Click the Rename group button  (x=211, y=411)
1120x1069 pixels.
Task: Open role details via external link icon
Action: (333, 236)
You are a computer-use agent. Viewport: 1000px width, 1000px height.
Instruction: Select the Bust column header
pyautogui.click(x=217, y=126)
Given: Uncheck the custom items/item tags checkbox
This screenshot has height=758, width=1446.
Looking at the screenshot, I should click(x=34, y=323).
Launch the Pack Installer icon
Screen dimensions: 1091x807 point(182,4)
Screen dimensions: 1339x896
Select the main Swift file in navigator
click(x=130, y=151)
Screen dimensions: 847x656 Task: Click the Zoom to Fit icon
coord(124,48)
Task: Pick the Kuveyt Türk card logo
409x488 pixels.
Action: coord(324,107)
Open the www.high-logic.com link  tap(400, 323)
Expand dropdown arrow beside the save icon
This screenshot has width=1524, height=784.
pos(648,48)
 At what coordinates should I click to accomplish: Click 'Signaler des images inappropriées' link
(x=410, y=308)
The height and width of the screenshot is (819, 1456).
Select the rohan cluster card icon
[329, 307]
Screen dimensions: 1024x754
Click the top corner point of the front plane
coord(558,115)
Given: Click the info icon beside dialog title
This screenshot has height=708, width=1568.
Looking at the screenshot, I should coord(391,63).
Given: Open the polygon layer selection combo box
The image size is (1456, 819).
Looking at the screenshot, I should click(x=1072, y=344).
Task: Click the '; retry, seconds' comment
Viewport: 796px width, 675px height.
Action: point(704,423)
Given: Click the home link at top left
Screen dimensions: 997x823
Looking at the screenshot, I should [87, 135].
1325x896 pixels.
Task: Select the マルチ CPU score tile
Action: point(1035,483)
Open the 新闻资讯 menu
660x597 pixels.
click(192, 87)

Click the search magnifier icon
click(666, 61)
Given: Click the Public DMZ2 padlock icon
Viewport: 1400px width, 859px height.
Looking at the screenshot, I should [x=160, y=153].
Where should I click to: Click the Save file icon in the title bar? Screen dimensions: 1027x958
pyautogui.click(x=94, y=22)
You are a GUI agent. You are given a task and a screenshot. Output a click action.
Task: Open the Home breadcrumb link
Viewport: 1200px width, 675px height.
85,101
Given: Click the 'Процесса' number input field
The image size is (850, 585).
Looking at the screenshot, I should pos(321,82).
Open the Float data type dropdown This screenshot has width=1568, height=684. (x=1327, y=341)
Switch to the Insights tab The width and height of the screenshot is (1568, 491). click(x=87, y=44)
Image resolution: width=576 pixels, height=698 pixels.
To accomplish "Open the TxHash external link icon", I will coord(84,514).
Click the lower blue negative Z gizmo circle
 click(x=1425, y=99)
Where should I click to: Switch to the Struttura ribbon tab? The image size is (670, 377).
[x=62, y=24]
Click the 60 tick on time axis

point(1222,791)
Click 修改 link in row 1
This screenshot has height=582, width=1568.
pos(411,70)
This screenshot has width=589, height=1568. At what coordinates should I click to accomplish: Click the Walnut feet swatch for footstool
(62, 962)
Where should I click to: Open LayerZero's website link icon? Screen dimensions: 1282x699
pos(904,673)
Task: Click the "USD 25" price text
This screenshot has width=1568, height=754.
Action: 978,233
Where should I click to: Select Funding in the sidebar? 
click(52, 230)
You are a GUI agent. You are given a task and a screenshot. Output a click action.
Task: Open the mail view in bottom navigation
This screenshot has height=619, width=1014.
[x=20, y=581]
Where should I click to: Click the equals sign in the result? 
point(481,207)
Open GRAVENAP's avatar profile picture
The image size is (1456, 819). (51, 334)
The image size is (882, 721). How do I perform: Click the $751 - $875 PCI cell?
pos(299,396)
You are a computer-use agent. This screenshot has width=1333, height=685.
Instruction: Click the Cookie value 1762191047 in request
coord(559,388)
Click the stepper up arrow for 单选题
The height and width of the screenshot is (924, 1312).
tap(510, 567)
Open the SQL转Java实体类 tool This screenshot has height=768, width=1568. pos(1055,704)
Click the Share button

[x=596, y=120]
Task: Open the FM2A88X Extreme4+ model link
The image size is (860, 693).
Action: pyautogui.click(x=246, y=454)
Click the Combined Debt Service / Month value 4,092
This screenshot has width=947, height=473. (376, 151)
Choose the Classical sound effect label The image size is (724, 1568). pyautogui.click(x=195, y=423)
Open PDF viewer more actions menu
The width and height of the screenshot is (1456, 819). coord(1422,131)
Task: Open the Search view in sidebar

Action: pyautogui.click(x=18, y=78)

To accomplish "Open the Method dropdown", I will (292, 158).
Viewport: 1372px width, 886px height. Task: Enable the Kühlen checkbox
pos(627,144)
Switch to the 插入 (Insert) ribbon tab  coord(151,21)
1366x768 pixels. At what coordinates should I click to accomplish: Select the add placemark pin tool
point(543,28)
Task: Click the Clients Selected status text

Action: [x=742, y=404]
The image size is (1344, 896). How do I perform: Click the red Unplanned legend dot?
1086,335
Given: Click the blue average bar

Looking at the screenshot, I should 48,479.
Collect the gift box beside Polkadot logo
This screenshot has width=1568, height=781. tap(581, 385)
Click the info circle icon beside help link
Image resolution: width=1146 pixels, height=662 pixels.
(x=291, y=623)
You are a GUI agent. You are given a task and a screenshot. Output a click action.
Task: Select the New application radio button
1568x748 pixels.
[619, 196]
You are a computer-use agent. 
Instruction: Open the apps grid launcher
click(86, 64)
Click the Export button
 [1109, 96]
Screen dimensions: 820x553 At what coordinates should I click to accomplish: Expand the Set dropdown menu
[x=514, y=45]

────────────────────────────────────────

Edit the entries above so that every "magnifier" becomes "magnifying glass", and leave all other text as it is.

Click the Rename group button  (x=211, y=411)
1120x1069 pixels.
Task: Open role details via external link icon
Action: (333, 236)
You are a computer-use agent. Viewport: 1000px width, 1000px height.
Instruction: Select the Bust column header
pyautogui.click(x=217, y=126)
Given: Uncheck the custom items/item tags checkbox
This screenshot has height=758, width=1446.
Looking at the screenshot, I should click(x=34, y=323).
Launch the Pack Installer icon
Screen dimensions: 1091x807 point(182,4)
Screen dimensions: 1339x896
Select the main Swift file in navigator
click(x=130, y=151)
Screen dimensions: 847x656 Task: Click the Zoom to Fit icon
coord(124,48)
Task: Pick the Kuveyt Türk card logo
409x488 pixels.
Action: coord(324,107)
Open the www.high-logic.com link  tap(400, 323)
Expand dropdown arrow beside the save icon
This screenshot has width=1524, height=784.
pos(648,48)
 At what coordinates should I click to accomplish: Click 'Signaler des images inappropriées' link
(x=410, y=308)
The height and width of the screenshot is (819, 1456).
Select the rohan cluster card icon
[329, 307]
Screen dimensions: 1024x754
Click the top corner point of the front plane
coord(558,115)
Given: Click the info icon beside dialog title
This screenshot has height=708, width=1568.
Looking at the screenshot, I should coord(391,63).
Given: Open the polygon layer selection combo box
The image size is (1456, 819).
Looking at the screenshot, I should click(x=1072, y=344).
Task: Click the '; retry, seconds' comment
Viewport: 796px width, 675px height.
Action: point(704,423)
Given: Click the home link at top left
Screen dimensions: 997x823
Looking at the screenshot, I should [87, 135].
1325x896 pixels.
Task: Select the マルチ CPU score tile
Action: point(1035,483)
Open the 新闻资讯 menu
660x597 pixels.
click(192, 87)

Click the search magnifying glass icon
click(666, 61)
Given: Click the Public DMZ2 padlock icon
Viewport: 1400px width, 859px height.
Looking at the screenshot, I should [x=160, y=153].
Where should I click to: Click the Save file icon in the title bar? Screen dimensions: 1027x958
pyautogui.click(x=94, y=22)
You are a GUI agent. You are given a task and a screenshot. Output a click action.
Task: Open the Home breadcrumb link
Viewport: 1200px width, 675px height.
85,101
Given: Click the 'Процесса' number input field
The image size is (850, 585).
Looking at the screenshot, I should pos(321,82).
Open the Float data type dropdown This screenshot has width=1568, height=684. (x=1327, y=341)
Switch to the Insights tab The width and height of the screenshot is (1568, 491). click(x=87, y=44)
Image resolution: width=576 pixels, height=698 pixels.
To accomplish "Open the TxHash external link icon", I will coord(84,514).
Click the lower blue negative Z gizmo circle
 click(x=1425, y=99)
Where should I click to: Switch to the Struttura ribbon tab? The image size is (670, 377).
[x=62, y=24]
Click the 60 tick on time axis

point(1222,791)
Click 修改 link in row 1
This screenshot has height=582, width=1568.
pos(411,70)
This screenshot has width=589, height=1568. At what coordinates should I click to accomplish: Click the Walnut feet swatch for footstool
(62, 962)
Where should I click to: Open LayerZero's website link icon? Screen dimensions: 1282x699
pos(904,673)
Task: Click the "USD 25" price text
This screenshot has width=1568, height=754.
Action: 978,233
Where should I click to: Select Funding in the sidebar? 
click(52, 230)
You are a GUI agent. You are given a task and a screenshot. Output a click action.
Task: Open the mail view in bottom navigation
This screenshot has height=619, width=1014.
[x=20, y=581]
Where should I click to: Click the equals sign in the result? 
point(481,207)
Open GRAVENAP's avatar profile picture
The image size is (1456, 819). (51, 334)
The image size is (882, 721). How do I perform: Click the $751 - $875 PCI cell?
pos(299,396)
You are a computer-use agent. This screenshot has width=1333, height=685.
Instruction: Click the Cookie value 1762191047 in request
coord(559,388)
Click the stepper up arrow for 单选题
The height and width of the screenshot is (924, 1312).
tap(510, 567)
Open the SQL转Java实体类 tool This screenshot has height=768, width=1568. pos(1055,704)
Click the Share button

[x=596, y=120]
Task: Open the FM2A88X Extreme4+ model link
The image size is (860, 693).
Action: pyautogui.click(x=246, y=454)
Click the Combined Debt Service / Month value 4,092
This screenshot has width=947, height=473. (376, 151)
Choose the Classical sound effect label The image size is (724, 1568). pyautogui.click(x=195, y=423)
Open PDF viewer more actions menu
The width and height of the screenshot is (1456, 819). coord(1422,131)
Task: Open the Search view in sidebar

Action: pyautogui.click(x=18, y=78)

To accomplish "Open the Method dropdown", I will (292, 158).
Viewport: 1372px width, 886px height. Task: Enable the Kühlen checkbox
pos(627,144)
Switch to the 插入 (Insert) ribbon tab  coord(151,21)
1366x768 pixels. At what coordinates should I click to accomplish: Select the add placemark pin tool
point(543,28)
Task: Click the Clients Selected status text

Action: [x=742, y=404]
The image size is (1344, 896). How do I perform: Click the red Unplanned legend dot?
1086,335
Given: Click the blue average bar

Looking at the screenshot, I should 48,479.
Collect the gift box beside Polkadot logo
This screenshot has width=1568, height=781. tap(581, 385)
Click the info circle icon beside help link
Image resolution: width=1146 pixels, height=662 pixels.
(x=291, y=623)
You are a GUI agent. You are given a task and a screenshot. Output a click action.
Task: Select the New application radio button
1568x748 pixels.
[619, 196]
You are a computer-use agent. 
Instruction: Open the apps grid launcher
click(86, 64)
Click the Export button
 [1109, 96]
Screen dimensions: 820x553 At what coordinates should I click to accomplish: Expand the Set dropdown menu
[x=514, y=45]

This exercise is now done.